Records for the task =
☆ ☆ ☆ ☆ ☆

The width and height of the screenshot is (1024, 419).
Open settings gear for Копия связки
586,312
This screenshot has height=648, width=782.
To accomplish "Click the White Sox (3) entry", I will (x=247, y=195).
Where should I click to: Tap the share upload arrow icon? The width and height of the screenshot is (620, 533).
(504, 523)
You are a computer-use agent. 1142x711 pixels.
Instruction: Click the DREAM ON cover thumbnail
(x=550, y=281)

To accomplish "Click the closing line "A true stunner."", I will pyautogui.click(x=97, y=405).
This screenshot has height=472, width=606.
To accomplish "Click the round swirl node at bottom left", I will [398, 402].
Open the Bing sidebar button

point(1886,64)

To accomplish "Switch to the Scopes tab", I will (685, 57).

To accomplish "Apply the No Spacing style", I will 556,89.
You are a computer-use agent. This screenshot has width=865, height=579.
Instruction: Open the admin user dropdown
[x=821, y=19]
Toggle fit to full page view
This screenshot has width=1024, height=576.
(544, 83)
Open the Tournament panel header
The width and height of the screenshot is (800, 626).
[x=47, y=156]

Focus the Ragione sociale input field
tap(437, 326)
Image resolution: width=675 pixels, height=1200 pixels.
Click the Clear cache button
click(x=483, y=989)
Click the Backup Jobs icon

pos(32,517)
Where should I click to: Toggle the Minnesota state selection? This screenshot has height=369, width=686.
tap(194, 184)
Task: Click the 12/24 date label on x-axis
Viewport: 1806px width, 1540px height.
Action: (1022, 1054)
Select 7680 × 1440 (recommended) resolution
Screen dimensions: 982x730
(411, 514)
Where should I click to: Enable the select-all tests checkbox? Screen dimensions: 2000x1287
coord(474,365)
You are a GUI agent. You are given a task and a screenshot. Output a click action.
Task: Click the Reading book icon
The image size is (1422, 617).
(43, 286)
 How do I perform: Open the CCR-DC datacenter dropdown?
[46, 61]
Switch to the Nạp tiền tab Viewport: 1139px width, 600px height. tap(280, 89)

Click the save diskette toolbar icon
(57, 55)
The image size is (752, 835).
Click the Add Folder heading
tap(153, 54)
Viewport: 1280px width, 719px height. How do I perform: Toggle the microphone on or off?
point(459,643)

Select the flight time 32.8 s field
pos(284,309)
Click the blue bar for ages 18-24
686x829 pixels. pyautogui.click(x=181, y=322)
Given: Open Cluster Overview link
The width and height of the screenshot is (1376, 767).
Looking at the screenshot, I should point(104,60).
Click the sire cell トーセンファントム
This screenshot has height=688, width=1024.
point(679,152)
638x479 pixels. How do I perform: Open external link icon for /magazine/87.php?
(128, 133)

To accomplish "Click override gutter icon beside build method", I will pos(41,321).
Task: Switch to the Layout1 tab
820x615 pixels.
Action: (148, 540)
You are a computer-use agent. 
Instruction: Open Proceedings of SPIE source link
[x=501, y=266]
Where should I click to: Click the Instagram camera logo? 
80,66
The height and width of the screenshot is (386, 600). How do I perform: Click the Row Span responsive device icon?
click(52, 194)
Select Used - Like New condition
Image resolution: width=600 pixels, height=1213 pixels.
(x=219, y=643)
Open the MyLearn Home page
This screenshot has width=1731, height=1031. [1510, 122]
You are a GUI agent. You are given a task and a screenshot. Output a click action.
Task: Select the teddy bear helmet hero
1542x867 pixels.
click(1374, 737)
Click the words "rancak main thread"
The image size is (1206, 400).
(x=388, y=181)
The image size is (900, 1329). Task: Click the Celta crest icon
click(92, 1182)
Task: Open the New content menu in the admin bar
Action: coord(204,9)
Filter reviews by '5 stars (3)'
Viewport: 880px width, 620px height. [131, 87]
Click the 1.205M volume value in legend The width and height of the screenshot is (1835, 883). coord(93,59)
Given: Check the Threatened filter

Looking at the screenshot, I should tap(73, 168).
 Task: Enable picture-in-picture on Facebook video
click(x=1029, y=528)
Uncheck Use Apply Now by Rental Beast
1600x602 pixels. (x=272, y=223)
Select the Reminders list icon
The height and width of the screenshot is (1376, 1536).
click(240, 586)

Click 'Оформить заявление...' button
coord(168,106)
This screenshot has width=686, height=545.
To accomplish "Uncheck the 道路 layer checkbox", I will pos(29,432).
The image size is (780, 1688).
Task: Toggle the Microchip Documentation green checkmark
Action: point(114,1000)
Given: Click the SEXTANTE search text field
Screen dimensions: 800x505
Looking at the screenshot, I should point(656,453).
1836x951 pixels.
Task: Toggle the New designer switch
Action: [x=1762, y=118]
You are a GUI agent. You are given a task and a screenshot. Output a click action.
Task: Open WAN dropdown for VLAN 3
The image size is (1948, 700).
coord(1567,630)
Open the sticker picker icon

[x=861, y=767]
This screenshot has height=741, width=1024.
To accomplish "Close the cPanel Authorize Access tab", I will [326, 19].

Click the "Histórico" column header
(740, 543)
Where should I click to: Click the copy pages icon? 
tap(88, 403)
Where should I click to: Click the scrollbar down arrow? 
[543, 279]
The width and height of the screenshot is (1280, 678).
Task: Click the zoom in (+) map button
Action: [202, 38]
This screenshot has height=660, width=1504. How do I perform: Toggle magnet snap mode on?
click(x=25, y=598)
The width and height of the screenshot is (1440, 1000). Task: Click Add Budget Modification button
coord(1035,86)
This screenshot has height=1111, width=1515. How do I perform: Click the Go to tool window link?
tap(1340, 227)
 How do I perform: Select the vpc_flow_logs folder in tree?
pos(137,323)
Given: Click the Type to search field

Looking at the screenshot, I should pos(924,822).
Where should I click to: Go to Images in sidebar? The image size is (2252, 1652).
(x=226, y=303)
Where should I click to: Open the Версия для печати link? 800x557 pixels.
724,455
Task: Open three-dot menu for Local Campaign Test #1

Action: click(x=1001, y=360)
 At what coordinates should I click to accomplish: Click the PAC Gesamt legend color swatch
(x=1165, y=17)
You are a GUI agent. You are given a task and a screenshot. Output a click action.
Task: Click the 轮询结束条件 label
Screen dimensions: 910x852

☆ ☆ ☆ ☆ ☆

Task = Count how many lines in the data above contain the string "resolution", treating uppercase and lowercase as different. Reply with the number alone.

Final result = 3